Throughout my entire math career, I have seen this formula for standard deviation $$ \sigma = \sqrt{\dfrac{\Sigma_{i=1}^{N}{(X_i-\mu)^2}}{N}} $$
However now we are going over expected values, means, and standard deviations in probability theory class and learned this formula
$$ \sigma_x = \sqrt{E(X^2) - \mu_x^2} $$
How is one formula the sum of the differences of the actual value, whereas the other is the difference with the expected value of the variable squared? Are these two formulas equivalent or have I made a mistake?

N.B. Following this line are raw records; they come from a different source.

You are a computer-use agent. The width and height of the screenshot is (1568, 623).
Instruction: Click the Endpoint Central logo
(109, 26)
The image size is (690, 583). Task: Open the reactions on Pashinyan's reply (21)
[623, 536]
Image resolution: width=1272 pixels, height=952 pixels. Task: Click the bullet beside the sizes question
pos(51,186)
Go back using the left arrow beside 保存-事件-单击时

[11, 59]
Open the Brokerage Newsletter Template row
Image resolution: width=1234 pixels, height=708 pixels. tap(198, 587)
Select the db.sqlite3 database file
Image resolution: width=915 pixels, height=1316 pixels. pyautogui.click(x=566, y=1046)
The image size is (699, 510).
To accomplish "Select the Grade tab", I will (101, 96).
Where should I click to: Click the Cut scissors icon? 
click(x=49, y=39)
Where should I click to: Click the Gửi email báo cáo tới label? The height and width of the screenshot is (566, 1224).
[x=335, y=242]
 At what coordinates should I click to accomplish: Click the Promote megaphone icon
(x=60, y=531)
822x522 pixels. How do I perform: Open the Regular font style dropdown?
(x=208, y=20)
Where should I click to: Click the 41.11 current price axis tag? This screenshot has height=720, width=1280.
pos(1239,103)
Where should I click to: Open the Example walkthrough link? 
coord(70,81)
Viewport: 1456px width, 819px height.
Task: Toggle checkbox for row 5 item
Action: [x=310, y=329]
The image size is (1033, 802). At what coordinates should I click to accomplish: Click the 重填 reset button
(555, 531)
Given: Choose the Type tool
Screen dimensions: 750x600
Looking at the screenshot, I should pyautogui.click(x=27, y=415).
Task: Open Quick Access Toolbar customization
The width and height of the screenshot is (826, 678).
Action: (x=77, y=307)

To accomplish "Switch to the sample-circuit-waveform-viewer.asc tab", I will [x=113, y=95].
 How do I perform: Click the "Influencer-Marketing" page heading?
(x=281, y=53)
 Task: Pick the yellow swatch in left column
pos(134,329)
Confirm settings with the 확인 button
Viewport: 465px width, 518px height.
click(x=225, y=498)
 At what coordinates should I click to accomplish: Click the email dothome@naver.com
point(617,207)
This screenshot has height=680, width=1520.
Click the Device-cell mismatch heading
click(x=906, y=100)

It is $$\mu = E(X)$$ and $$ \sigma^2 = \operatorname{Var}(X) = E[(X-\mu)^2] = E(X^2)-\mu^2, $$ $$ \sigma = \sqrt{\operatorname{Var}(X)} = \sqrt{E[(X-\mu)^2]} = \sqrt{E(X^2)-\mu^2}. $$ The expression $$\dfrac{\Sigma_{i=1}^{N}{(X_i-\mu)^2}}{N}$$ is an estimator of the variance of $X,$ namely it is the sample mean of the squared deviations $(X_1-\mu)^2,\ldots,(X_n-\mu)^2$ of the observations $X_1,\ldots,X_n$ from the true mean $\mu$. Your expression $$\sqrt{\dfrac{\Sigma_{i=1}^{N}{(X_i-\mu)^2}}{N}}$$ is then an estimator of the standard deviation but it is not the "true" standard deviation.